ARTÍCULO:
En este país que presume de progreso y cifras macroeconómicas, pero que lleva décadas postergando su deuda más sagrada —la educación—, no se trata solo de estadísticas ni de presupuestos. Se trata, sobre todo, de una verdad incómoda: en muchas ocasiones, quienes hoy dirigen el rumbo de la enseñanza no comprenden lo que realmente significa educar. Y el daño que eso causa no se mide en puntos porcentuales, sino en futuros cancelados, en juventudes silenciadas, en conciencias que nunca llegan a florecer.

La educación no es un espectáculo ni una fachada para tranquilizar a organismos internacionales. Tampoco es un desfile de frases huecas ni una sucesión de reformas de escritorio. La educación, la verdadera, es un proceso profundo, humano, ético y político en el mejor sentido: el que transforma al individuo para que pueda transformar la sociedad.

Educar no es repetir. No es memorizar sin entender. No es obedecer sin preguntar. Educar es, como nos enseñó Paulo Freire, un acto de libertad, de amor y de esperanza. Es permitir que el otro piense por sí mismo. Es enseñarle a leer no solo palabras, sino el mundo. Es sembrar conciencia crítica. Es desarrollar la capacidad de analizar la realidad, de nombrarla, de comprender sus causas, de imaginarla distinta.

En cambio, lo que muchas veces se ofrece en nombre de la educación es una escuela domesticadora. Una escuela que premia la obediencia y castiga la curiosidad. Que impone contenidos sin contexto. Que forma individuos para adaptarse, no para transformar. Que convierte al maestro en repetidor de manuales y al estudiante en receptor pasivo de datos sin vida.

Y cuando las personas que dirigen ese sistema no vienen del aula, no conocen el dolor de una escuela sin techo, no han escuchado a un niño que llega sin desayuno, ni han vivido el milagro silencioso de un joven que aprende a pensar por primera vez, entonces la educación se convierte en un simulacro. Un experimento burocrático. Un teatro de reformas sin raíz.

Porque educar no es producir mano de obra, ni formar engranajes obedientes para un sistema injusto. Educar es construir humanidad. Es formar sujetos con pensamiento propio. Es devolverle al pueblo su derecho a comprender el mundo, a cuestionarlo, a soñarlo nuevo.

Cuando la educación se entrega a los intereses del mercado o se utiliza como vitrina política, se pervierte. Cuando se instrumentaliza para adiestrar y no para liberar, se vacía. Cuando se cree que basta con repartir tabletas o uniformes sin tocar el corazón ni la mente del estudiante, se miente.

EJERCICIO PLANTEADO 1:
En el artículo sobre la educación, ¿quién enseñó que educar es un acto de libertad, de amor y de esperanza?
EJERCICIO PLANTEADO 2:
Extiende el artículo sobre la educación a partir del punto en que termina.
Los datos siguientes provienen de otra fuente.

ENTRADAS EXTRAÍDAS:
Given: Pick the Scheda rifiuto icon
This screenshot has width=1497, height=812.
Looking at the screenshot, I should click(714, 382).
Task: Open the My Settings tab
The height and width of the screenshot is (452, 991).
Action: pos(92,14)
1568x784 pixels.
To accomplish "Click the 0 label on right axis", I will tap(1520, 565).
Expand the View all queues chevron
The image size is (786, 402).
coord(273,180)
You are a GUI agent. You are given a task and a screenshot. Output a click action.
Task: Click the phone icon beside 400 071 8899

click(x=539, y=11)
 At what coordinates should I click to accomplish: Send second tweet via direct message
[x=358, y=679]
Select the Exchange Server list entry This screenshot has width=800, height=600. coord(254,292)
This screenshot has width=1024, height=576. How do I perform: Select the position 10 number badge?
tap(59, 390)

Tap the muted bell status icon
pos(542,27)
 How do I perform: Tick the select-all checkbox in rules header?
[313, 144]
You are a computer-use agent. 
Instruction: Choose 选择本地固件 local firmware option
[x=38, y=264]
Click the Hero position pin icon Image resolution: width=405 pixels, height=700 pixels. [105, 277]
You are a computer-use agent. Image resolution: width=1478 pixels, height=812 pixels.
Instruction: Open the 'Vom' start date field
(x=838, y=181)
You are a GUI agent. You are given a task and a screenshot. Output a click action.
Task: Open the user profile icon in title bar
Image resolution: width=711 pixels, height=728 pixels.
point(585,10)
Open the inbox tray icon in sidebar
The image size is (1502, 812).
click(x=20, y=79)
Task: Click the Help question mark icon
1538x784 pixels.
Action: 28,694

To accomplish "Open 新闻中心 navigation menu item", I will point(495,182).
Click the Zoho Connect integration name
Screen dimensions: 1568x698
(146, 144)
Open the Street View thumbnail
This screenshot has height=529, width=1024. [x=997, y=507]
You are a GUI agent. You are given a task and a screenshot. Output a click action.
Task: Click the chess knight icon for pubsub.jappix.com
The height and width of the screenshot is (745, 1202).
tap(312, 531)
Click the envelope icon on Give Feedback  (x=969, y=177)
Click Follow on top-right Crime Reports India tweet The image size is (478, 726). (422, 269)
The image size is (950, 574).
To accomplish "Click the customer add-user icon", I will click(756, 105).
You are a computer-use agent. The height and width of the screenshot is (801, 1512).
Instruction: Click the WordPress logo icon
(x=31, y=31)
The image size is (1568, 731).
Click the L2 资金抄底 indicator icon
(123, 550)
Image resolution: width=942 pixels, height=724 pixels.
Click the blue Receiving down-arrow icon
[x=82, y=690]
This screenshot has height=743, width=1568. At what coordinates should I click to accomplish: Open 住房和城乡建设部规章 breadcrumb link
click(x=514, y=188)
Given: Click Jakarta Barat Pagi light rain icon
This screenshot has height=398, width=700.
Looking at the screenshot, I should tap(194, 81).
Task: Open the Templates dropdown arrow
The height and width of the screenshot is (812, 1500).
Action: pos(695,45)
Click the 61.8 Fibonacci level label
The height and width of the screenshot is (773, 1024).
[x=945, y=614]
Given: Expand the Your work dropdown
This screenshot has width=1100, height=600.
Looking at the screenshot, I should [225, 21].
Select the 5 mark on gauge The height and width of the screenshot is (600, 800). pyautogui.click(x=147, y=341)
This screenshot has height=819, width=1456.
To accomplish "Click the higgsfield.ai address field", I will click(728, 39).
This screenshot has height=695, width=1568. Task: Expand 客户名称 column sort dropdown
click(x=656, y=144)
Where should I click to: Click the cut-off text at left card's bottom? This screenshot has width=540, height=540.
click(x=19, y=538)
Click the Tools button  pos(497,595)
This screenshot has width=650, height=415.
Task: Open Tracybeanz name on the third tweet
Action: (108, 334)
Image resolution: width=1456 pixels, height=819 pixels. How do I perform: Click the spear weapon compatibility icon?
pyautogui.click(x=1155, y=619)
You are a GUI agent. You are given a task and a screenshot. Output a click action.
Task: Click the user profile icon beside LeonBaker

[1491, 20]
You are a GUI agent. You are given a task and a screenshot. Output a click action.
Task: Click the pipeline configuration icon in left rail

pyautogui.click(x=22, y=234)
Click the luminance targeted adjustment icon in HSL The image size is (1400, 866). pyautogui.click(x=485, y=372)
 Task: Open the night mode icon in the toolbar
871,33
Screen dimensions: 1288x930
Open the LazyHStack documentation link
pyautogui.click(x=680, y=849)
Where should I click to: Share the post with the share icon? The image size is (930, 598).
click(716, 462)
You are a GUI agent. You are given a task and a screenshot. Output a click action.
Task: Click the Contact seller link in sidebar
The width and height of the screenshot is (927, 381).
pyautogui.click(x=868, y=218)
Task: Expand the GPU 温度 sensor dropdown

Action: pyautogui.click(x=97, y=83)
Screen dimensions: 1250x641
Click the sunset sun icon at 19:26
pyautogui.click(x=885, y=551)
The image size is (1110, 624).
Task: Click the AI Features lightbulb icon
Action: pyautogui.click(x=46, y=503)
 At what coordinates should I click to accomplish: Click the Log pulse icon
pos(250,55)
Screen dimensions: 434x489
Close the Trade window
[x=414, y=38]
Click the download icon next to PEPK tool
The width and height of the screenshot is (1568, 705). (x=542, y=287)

RESPUESTA ESCRITA 1:
Paulo Freire.

RESPUESTA ESCRITA 2:
Y en ese vacío es donde se perpetúan las desigualdades. Donde los hijos de los poderosos acceden a escuelas que les enseñan a dirigir, y los hijos del pueblo, a obedecer. Donde se enseña a callar frente a la injusticia, a temerle a la crítica, a normalizar la corrupción como parte del paisaje.

Pero aún hay esperanza. Porque la conciencia crítica no muere. Porque hay docentes que resisten, que siguen educando con dignidad, que no repiten lo que les dictan, sino que piensan con sus alumnos. Porque hay jóvenes que despiertan, que leen a Freire, que no se conforman, que entienden que la educación no es un favor del Estado, sino un derecho transformador.

Educar es un acto de amor valiente .Es mirar al otro y decirle: “Tú puedes pensar. Tú puedes comprender. Tú puedes cambiar lo que parece imposible.

”Es regalarle a un niño, a una niña, a un joven, la certeza de que su voz importa, de que su pensamiento tiene valor, de que su vida es digna de ser vivida con conciencia y con libertad.

En tiempos de posverdad, donde el poder prefiere un pueblo obediente antes que un pueblo pensante, educar críticamente es un acto revolucionario.

Y quien no lo entiende, quien dirige sin conocer la pedagogía ni el aula, no debería estar al mando del futuro.

Porque la educación no es un espacio para demostrar poder. Es, como decía monseñor Óscar Romero, “el instrumento que nos ayuda a descubrir que no hay amor verdadero a Dios si no se busca la justicia para el hermano”.

Y esa justicia comienza en el aula. Y se prolonga en la vida. Y se sostiene solo si formamos seres humanos con pensamiento libre, con conciencia crítica y con la valentía de elegir no el éxito fácil, sino el compromiso verdadero.

La autora es psicóloga y docente.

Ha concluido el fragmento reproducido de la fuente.